(Pixel coordinate grounding data)
==============================

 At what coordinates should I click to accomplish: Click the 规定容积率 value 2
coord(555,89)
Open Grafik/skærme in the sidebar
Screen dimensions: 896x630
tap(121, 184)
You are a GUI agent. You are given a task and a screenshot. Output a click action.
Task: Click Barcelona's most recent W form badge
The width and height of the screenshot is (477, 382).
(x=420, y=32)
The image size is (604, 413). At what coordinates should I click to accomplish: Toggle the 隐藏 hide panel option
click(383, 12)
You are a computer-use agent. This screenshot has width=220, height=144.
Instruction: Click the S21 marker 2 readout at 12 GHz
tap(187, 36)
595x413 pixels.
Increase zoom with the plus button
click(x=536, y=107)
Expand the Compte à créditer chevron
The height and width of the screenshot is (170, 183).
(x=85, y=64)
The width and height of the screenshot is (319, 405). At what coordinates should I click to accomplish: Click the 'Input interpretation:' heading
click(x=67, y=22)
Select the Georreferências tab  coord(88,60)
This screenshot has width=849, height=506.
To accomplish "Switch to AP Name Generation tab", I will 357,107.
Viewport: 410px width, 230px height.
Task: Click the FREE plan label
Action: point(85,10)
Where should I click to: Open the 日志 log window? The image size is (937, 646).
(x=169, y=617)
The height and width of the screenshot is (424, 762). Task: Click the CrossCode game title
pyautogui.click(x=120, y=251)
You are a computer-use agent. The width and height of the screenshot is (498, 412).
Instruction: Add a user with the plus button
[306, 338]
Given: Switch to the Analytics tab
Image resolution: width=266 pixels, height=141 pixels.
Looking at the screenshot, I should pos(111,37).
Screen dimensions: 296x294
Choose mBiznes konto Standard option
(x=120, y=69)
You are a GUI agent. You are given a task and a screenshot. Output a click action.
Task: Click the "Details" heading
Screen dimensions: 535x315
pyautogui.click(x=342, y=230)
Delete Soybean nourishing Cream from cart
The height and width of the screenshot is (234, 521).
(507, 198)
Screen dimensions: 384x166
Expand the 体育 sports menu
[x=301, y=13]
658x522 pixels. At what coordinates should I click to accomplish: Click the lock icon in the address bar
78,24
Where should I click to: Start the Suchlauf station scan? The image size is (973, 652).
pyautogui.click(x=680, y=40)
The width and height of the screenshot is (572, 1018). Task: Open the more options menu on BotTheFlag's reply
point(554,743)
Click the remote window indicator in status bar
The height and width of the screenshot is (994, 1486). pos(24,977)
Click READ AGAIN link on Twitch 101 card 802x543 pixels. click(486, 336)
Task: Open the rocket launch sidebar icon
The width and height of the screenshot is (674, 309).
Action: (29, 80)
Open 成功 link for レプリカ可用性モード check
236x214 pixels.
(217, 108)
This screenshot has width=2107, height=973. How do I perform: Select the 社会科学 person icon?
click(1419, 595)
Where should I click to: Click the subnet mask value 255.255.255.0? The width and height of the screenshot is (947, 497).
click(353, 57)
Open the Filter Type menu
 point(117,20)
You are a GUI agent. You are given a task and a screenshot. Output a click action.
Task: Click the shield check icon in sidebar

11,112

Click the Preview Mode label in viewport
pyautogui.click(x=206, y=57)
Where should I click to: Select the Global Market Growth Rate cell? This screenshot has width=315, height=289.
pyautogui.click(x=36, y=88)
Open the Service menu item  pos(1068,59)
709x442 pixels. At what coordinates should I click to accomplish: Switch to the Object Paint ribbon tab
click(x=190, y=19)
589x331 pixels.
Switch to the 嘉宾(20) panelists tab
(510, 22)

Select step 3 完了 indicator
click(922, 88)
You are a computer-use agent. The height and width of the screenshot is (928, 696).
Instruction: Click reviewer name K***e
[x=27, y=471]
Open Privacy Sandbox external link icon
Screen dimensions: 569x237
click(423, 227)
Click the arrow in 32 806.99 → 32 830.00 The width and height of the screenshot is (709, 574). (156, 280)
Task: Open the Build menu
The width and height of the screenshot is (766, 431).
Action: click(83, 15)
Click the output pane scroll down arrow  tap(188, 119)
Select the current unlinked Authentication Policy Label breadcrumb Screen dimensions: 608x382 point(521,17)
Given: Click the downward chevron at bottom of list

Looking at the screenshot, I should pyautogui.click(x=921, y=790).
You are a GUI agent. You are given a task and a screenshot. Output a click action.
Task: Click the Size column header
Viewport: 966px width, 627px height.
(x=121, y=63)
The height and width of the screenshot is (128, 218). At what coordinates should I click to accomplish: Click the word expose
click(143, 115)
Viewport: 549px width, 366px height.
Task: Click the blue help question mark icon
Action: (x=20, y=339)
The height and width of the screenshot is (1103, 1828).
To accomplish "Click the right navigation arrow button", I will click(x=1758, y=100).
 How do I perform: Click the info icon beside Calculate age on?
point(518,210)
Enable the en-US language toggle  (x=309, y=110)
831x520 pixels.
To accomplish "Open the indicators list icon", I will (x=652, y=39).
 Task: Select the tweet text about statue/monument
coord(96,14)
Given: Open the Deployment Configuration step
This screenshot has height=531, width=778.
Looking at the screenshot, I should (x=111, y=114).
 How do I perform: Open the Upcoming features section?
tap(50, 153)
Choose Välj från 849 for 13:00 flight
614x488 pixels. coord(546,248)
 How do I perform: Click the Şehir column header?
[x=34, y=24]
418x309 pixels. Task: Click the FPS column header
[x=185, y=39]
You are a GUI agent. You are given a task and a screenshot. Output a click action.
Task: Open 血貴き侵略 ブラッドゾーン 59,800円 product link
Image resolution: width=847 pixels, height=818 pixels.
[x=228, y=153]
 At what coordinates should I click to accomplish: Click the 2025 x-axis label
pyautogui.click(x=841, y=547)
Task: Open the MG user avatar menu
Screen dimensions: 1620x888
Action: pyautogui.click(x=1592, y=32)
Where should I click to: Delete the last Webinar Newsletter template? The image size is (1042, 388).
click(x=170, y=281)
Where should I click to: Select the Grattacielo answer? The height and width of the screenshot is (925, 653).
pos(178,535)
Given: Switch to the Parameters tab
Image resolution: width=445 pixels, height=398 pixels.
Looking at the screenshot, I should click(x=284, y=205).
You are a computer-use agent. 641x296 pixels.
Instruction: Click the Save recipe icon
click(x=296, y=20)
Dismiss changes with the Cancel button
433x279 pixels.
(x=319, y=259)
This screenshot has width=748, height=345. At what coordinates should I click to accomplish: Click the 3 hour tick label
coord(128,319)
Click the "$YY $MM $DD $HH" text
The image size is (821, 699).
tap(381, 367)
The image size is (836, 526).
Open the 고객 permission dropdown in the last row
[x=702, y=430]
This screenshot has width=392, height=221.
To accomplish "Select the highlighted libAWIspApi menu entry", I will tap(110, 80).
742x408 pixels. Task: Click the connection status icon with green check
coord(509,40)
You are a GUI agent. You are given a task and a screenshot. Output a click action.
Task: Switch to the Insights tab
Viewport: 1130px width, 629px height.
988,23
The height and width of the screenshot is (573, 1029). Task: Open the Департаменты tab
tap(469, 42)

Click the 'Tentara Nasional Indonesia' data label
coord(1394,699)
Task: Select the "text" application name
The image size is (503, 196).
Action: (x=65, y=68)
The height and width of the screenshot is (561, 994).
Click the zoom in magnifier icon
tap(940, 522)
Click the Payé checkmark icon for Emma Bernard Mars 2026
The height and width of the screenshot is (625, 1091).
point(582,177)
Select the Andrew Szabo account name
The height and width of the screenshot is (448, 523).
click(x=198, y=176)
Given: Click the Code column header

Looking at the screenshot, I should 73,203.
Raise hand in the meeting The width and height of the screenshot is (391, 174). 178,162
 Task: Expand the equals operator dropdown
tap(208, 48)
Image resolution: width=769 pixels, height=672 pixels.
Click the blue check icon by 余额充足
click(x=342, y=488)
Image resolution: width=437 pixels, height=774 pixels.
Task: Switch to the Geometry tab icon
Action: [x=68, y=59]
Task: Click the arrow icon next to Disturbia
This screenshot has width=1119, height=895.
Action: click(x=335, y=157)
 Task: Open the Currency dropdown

==============================

- _Brief_: Once you find the line with "831x520 pixels." above, print it and every line after it up to and including the line with "Given: Open the Deployment Configuration step", exactly as written and nothing else.

- _Problem solution_:
831x520 pixels.
To accomplish "Open the indicators list icon", I will (x=652, y=39).
 Task: Select the tweet text about statue/monument
coord(96,14)
Given: Open the Deployment Configuration step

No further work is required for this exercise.